The former President made these comments in response to a report concerning Sophia Akuffo’s outburst about the government’s Domestic Debt Exchange Program. Along with irate pensioners, the former Chief Justice was seen picketing at the Finance Ministry to urge the exclusion of retirees’ investments from the program.
Former Chief Justice Sophia Akuffo said in an interview after joining the picketing that it was very insensitive on the part of the NPP administration to include the elderly in the debt exchange programme.
“I find this wicked; I find it disrespectful; I find it unlawful; I find it totally wrong,because you don’t solve your problems by sacrificing your age.

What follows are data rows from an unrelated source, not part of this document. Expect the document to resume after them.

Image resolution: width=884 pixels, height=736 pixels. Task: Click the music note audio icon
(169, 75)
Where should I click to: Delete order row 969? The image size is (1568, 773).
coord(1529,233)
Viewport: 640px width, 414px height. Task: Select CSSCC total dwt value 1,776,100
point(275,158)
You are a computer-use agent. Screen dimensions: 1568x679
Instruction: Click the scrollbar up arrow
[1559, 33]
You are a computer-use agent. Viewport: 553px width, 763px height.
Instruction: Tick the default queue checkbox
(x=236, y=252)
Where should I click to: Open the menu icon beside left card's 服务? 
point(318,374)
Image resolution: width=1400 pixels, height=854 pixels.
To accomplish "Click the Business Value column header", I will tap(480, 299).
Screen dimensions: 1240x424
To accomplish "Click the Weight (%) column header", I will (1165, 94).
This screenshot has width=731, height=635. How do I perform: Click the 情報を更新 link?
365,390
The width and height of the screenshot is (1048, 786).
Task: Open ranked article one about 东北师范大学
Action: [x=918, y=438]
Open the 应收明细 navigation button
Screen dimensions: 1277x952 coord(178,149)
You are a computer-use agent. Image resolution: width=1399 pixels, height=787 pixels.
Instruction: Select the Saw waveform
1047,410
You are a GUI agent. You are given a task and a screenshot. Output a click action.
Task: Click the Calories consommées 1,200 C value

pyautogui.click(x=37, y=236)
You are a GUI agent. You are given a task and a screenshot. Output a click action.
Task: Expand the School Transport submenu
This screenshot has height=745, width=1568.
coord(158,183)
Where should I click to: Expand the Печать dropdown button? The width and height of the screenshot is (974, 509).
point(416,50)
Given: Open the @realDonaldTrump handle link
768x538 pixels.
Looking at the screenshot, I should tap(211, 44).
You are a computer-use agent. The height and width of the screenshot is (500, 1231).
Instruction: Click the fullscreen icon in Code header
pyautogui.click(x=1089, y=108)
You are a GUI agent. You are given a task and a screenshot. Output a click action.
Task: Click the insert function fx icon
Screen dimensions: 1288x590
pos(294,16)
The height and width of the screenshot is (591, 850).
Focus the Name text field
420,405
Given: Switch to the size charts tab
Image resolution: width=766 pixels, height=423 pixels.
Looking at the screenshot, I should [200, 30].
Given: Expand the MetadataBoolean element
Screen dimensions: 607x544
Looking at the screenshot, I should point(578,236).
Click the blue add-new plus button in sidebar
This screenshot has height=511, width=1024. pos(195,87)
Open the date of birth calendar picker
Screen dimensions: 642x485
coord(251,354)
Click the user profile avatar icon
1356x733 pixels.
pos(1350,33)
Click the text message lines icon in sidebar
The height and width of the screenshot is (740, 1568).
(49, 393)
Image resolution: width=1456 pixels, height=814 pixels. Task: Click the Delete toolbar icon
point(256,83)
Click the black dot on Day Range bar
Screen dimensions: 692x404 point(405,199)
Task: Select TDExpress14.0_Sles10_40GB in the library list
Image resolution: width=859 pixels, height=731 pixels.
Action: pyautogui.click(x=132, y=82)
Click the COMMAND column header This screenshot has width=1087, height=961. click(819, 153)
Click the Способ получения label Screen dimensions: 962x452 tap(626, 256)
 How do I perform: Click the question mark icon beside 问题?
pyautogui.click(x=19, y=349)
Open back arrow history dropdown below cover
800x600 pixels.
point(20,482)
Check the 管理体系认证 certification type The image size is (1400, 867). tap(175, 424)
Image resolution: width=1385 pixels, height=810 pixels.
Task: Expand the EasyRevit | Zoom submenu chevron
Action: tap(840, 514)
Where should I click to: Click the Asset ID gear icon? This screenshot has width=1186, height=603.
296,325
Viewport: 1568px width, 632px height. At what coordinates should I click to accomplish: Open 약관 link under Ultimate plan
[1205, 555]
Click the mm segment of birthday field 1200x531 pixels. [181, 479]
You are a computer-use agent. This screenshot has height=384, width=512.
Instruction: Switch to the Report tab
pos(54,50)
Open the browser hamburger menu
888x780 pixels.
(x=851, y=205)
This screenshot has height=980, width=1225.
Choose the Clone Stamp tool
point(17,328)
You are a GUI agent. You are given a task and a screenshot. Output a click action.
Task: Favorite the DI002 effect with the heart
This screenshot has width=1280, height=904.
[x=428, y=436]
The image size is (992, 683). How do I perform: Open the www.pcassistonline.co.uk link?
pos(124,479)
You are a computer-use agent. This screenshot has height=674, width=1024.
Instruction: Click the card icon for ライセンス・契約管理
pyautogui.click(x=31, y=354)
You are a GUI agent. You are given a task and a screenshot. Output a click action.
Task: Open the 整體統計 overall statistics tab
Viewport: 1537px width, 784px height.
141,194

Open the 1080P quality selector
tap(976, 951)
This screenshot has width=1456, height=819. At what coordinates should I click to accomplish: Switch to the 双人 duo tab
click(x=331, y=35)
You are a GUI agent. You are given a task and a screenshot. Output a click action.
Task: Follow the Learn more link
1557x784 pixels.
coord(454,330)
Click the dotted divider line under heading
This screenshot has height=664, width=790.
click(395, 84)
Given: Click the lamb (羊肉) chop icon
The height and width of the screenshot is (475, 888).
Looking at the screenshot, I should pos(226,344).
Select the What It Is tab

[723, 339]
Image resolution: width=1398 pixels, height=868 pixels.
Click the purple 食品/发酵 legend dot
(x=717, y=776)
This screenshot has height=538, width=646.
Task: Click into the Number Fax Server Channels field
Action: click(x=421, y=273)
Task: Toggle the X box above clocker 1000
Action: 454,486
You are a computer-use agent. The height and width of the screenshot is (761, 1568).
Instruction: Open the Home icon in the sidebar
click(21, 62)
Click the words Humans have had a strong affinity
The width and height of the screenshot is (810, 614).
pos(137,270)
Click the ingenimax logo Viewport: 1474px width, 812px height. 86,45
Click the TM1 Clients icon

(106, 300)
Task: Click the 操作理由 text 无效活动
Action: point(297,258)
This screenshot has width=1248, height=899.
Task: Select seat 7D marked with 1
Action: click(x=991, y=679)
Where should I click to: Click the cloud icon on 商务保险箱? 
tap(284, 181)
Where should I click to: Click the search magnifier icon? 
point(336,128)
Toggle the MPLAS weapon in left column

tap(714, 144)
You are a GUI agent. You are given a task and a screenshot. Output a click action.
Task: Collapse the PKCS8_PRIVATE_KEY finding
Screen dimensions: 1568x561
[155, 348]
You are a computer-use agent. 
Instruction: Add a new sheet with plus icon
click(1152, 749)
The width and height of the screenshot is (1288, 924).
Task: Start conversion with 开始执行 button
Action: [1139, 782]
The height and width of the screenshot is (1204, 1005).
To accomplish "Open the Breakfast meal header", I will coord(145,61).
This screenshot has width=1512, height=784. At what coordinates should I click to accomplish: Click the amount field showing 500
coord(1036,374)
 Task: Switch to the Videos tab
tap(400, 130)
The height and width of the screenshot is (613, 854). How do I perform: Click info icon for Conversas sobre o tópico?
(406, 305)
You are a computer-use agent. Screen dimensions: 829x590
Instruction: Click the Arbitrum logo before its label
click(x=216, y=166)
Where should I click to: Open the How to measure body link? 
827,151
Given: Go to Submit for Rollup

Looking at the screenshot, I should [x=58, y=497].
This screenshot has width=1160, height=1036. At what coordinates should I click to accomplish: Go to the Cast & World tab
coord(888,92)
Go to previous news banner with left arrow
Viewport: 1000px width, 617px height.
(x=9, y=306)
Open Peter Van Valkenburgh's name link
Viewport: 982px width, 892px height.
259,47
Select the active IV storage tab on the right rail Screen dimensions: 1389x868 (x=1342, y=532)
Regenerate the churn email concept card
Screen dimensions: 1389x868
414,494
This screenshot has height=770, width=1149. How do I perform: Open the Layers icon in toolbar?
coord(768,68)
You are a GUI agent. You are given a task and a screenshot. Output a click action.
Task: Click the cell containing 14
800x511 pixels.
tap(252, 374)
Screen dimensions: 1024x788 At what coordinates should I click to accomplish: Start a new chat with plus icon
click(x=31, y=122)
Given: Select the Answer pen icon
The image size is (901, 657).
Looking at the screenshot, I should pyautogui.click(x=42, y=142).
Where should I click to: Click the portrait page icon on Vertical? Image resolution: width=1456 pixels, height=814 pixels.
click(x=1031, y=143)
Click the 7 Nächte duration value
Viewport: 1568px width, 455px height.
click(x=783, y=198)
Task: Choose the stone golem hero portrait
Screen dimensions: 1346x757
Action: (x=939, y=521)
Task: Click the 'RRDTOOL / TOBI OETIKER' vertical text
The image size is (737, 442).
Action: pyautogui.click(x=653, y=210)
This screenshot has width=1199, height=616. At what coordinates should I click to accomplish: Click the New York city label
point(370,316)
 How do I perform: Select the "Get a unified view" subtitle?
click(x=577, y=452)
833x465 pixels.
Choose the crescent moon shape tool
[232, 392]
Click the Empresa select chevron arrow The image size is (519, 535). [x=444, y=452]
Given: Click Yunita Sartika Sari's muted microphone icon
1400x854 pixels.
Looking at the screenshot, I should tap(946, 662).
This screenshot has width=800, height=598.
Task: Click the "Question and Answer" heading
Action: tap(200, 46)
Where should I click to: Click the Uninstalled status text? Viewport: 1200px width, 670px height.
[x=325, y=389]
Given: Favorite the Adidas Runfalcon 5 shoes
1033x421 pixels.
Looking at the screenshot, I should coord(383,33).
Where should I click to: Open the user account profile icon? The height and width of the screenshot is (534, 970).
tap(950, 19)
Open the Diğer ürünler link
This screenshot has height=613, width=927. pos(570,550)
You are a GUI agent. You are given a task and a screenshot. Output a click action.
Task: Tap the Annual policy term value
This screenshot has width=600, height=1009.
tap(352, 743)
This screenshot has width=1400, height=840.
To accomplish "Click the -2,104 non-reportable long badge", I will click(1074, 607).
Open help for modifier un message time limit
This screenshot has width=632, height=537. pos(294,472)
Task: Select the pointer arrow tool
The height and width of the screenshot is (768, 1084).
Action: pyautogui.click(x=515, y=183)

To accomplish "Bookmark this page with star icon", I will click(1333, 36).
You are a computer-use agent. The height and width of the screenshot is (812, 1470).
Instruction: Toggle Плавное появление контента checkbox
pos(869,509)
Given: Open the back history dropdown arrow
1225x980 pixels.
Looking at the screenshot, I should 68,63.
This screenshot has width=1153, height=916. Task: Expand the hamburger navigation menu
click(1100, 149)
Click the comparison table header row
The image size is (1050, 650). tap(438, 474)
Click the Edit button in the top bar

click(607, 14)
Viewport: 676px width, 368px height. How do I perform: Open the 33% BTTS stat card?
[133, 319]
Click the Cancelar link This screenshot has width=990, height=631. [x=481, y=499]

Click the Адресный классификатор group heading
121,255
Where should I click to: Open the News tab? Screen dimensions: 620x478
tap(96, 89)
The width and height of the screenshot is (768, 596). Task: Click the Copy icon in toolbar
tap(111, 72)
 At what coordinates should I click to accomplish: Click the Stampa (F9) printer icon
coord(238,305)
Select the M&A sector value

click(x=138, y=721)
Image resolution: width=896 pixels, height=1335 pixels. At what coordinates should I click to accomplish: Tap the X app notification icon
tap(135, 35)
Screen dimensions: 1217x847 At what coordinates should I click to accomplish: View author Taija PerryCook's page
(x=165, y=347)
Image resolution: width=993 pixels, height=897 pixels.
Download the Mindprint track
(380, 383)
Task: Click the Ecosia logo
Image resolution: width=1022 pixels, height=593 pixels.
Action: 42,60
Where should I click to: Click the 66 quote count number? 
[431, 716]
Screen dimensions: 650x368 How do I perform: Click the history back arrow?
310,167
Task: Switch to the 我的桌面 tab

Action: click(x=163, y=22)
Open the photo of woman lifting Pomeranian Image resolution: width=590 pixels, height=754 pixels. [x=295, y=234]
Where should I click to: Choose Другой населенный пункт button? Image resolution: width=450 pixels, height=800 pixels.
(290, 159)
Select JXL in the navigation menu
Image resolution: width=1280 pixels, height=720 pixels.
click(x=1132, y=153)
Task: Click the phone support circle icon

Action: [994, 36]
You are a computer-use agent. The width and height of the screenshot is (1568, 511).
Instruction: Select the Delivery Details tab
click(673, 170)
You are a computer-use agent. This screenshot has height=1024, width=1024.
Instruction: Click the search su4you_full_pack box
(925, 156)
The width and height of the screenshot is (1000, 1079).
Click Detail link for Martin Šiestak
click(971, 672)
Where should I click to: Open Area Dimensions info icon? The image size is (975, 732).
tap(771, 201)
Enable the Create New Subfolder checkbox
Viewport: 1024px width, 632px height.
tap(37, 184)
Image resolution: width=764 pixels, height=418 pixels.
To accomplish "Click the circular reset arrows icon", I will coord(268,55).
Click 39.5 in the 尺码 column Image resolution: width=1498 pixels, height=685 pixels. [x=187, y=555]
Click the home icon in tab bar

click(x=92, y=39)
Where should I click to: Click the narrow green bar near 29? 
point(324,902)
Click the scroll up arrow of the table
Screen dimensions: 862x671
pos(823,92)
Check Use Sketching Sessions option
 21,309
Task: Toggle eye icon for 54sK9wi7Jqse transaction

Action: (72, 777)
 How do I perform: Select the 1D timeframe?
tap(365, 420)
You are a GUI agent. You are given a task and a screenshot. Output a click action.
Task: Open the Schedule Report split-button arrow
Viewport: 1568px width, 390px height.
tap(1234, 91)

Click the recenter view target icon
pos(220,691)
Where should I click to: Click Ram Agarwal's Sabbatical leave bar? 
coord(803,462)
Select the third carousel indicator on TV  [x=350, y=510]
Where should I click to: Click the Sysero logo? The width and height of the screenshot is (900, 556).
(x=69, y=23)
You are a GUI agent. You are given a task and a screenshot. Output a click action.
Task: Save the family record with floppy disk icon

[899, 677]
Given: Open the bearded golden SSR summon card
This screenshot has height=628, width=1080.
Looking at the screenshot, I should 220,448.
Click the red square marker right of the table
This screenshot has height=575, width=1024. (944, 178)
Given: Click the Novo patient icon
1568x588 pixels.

That’s the last thing you should do, especially when we don’t have any services that are specially geared at the comfort and the relief of the aged.”
Although she won’t be affected by the government’s DDEP, she stressed that it was still wrong for the government to sacrifice pensioners’ profits, people who have made sacrifices for Ghana so that it may address its own poor economic management.
Background
Government has revised the terms of Domestic Debt Exchange Programme (DDEP) for individual bondholders who wish to participate in the programme.
Individual bondholders who are under the age of 59 will now be provided with instruments having a maximum maturity of 5 years, as opposed to 15 years and a 10% coupon rate. Additionally, instruments having a maximum maturity of 5 years rather than 15 years and a coupon rate of 15% will be made available to all retirees (even those retiring in 2023) as well.